Hasta los predios de 'Artemio' "no llegan colombianos, como los que se pasean en el VRAE (el gran valle cocalero de los ríos Apurímac y Ene), y menos mexicanos. Aun cuando los narcotraficantes peruanos, que él mismo protege a cambio de dinero, envían la droga hacía Ecuador o México. Los extranjeros apenas llegan a Huánuco y si caen por Tingo María será para la fiesta de San Juan y para probar comida de la selva. No para hacer negocios", dijo un efectivo antidrogas. Sin embargo, la sombra de imbatibilidad que proyecta el jefe terrorista es falsa, según agentes antiterroristas, ya que incluso ha sido vapuleado y tachado de traidor por la facción del VRAE.
Nunca antes 'Artemio' y su famélica organización han quedado tan frágiles, expuestos y desprotegidos como en los últimos meses.
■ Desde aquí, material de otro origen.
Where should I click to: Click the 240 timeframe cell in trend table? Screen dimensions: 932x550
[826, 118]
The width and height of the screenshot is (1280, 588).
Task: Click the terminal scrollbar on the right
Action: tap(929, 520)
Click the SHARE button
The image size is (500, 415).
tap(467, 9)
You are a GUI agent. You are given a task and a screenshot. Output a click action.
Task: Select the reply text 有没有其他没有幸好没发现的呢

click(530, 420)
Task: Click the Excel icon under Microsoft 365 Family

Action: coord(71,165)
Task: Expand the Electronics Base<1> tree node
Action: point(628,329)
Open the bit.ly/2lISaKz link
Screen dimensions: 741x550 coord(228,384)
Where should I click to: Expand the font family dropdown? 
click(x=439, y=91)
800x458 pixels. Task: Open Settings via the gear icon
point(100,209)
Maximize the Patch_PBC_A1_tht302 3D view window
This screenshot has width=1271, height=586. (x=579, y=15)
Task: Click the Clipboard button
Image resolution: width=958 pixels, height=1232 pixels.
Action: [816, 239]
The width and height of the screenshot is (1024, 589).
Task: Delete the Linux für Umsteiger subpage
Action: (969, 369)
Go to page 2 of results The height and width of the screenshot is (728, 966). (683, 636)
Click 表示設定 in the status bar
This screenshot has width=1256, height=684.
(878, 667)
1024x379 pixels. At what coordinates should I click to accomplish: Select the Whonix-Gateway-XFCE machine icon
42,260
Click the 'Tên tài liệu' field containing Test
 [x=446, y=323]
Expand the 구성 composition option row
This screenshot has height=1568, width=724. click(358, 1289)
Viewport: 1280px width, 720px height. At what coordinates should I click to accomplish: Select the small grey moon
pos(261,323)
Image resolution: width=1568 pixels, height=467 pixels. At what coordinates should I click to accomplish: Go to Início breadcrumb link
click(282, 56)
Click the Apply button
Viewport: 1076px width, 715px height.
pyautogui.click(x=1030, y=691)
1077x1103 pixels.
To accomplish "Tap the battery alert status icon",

Fuentes de inteligencia policial que operan en el Huallaga desde el 2006 (algunas financiadas por la DEA), incluso revelaron que el último mando histórico en libertad de SL ya está 'centrado', y que su caída es inminente. Un agente que descartó el uso de sistemas GPS y de operaciones helitransportadas en simultáneo reforzó dicha hipótesis: "Es posible que su captura se realice a la antigua. Es decir, con los datos de informantes o testigos de su entorno se forma un pequeño equipo de efectivos y se les envía al monte a ejecutar la misión". Una misión que deberá realizarse ahora o nunca.